Welche Art Fleisch und wie viel auf den Tisch kam, bestimmte lange Zeit vor allem der gesellschaftliche Stand. Durch den steigenden Wohlstand der Wirtschaftswunderzeit der 1950/60er Jahre kam Fleisch öfter auf den Tisch; der Sonntagsbraten krönte die Woche. Bis in die 1990er Jahre stieg der Gesamtfleischverbrauch in Deutschland – also auch in Westfalen-Lippe an. Bei 85 Prozent aller Verbraucher kommen Fleisch- und Wurstwaren täglich auf den Tisch. Den größten Anteil hat dabei das Schweinefleisch. „Im Schweineschlachten sind wir Europameister“, sagt Burhenne.
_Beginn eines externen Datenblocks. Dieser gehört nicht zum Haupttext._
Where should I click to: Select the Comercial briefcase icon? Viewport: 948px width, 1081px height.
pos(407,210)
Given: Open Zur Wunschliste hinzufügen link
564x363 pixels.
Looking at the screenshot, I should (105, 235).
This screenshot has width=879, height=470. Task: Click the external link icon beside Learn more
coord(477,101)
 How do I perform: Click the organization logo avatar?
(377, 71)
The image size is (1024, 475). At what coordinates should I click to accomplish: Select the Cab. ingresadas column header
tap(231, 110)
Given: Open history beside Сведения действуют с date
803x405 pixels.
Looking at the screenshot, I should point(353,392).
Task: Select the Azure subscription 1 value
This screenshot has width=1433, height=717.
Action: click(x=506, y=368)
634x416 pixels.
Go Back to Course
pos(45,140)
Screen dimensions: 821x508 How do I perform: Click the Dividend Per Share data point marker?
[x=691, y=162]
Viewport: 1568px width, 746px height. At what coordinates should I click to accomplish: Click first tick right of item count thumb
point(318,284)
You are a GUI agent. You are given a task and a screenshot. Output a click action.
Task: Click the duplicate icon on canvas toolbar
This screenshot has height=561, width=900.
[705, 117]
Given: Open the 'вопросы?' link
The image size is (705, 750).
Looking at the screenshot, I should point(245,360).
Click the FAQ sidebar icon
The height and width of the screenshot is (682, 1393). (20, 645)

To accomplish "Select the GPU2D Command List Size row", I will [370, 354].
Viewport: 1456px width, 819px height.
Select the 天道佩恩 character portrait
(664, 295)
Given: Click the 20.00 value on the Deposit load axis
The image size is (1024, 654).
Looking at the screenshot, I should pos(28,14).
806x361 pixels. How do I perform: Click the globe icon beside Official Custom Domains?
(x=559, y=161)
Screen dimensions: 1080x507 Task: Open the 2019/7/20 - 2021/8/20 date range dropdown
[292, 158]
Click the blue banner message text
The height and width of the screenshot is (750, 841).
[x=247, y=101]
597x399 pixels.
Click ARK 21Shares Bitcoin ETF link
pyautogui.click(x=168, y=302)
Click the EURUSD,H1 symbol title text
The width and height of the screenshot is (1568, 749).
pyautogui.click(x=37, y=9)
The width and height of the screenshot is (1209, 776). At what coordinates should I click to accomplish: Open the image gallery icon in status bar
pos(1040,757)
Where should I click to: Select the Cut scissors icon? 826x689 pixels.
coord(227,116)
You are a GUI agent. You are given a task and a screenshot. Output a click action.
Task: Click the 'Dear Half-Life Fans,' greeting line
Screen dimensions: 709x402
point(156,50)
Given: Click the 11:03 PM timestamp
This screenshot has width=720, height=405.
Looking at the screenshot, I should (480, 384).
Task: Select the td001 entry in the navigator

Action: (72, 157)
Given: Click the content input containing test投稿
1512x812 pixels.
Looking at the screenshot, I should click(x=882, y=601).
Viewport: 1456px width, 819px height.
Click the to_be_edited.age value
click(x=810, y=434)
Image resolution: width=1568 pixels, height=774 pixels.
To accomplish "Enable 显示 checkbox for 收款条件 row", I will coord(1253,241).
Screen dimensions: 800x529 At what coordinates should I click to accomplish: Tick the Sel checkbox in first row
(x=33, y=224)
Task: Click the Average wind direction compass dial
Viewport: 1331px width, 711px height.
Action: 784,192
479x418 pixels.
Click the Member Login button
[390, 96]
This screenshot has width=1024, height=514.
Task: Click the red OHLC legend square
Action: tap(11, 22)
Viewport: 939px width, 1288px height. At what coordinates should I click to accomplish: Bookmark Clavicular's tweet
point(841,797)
„Der Anteil an hochwertigem Fleisch aus der Region ist dabei aber sehr gering. Der größte Teil unsrer Fleisch- und Wurstwaren stammt aus Selbstbedienungsregalen der Supermärkte. Skandalös niedrige Preise machen es zu ‚Billigfleisch‘. Die Industrialisierung der Fleischproduktion hat viele negative Begleiterscheinungen“, so die Ausstellungsmacherin weiter. Dazu zählt sie neben den Lebensmittelskandalen, auch die Verbreitung von Antibiotika-resistenten Keimen. Der Ernährungsstil mit dem hohen Fleischkonsum wirke sich auch auf das Klima aus, sagte Burhenne: „Die intensive Tierhaltung ist einer der Hauptverursacher der großen Umweltprobleme. Viele Menschen sind deswegen auch der Meinung, dass die industrielle Erzeugung von Fleisch in der jetzigen Form nicht mehr zu rechtfertigen ist. Vegetarische Ernährungsformen verbreiten sich immer weiter. Der Vegetarismus ist aber keine Erfindung der Moderne. Seine Wurzeln reichen mehr als 2.500 Jahre zurück."
Die Wanderausstellung „Darf‘s ein bisschen mehr sein?“ führt ihre Besucher mitten in die gesellschaftliche Kontroverse um den Fleischkonsum, der in seiner derzeitigen Form an Massentierhaltung und industrialisierte Transport- und Schlachtverfahren geknüpft ist. „Die Ausstellung wagt sich mitten in das verminte Feld der ethischen Auseinandersetzung um Zucht, Haltung, Schlachtung und Konsum von Tieren. Sie versucht nicht, dem Thema seine Sprengkraft durch den Rückzug in Historie und Volkskunde zu nehmen“, sagt Burhenne. „Das Thema Fleischkonsum polarisiert, es fordert zu Wertung und Widerspruch heraus. Niemand in unserer stark fragmentierten Gesellschaft kann sich dem Topthema der Ernährung entziehen, jeder muss Position beziehen, denn jeden Tag müssen wir immer wieder neu entscheiden, was wir essen und welchen Preis wir dafür zahlen wollen – im engen wie im übertragenen Sinn.“
Die Ausstellung will ein Bewusstsein für ein „Schlüsselproblem“ unserer Gegenwart ver-mitteln. Sie will informieren ohne den mahnenden Zeigefinger zu heben und auf die Eigenverantwortlichkeit jedes einzelnen verweisen. Sie bietet facettenreiche Zugänge zum Thema und öffnet in einer Mischung aus geschichtlichen und aktuellen Bezügen neue persönliche Horizonte und stimuliert den gesellschaftlichen Diskurs.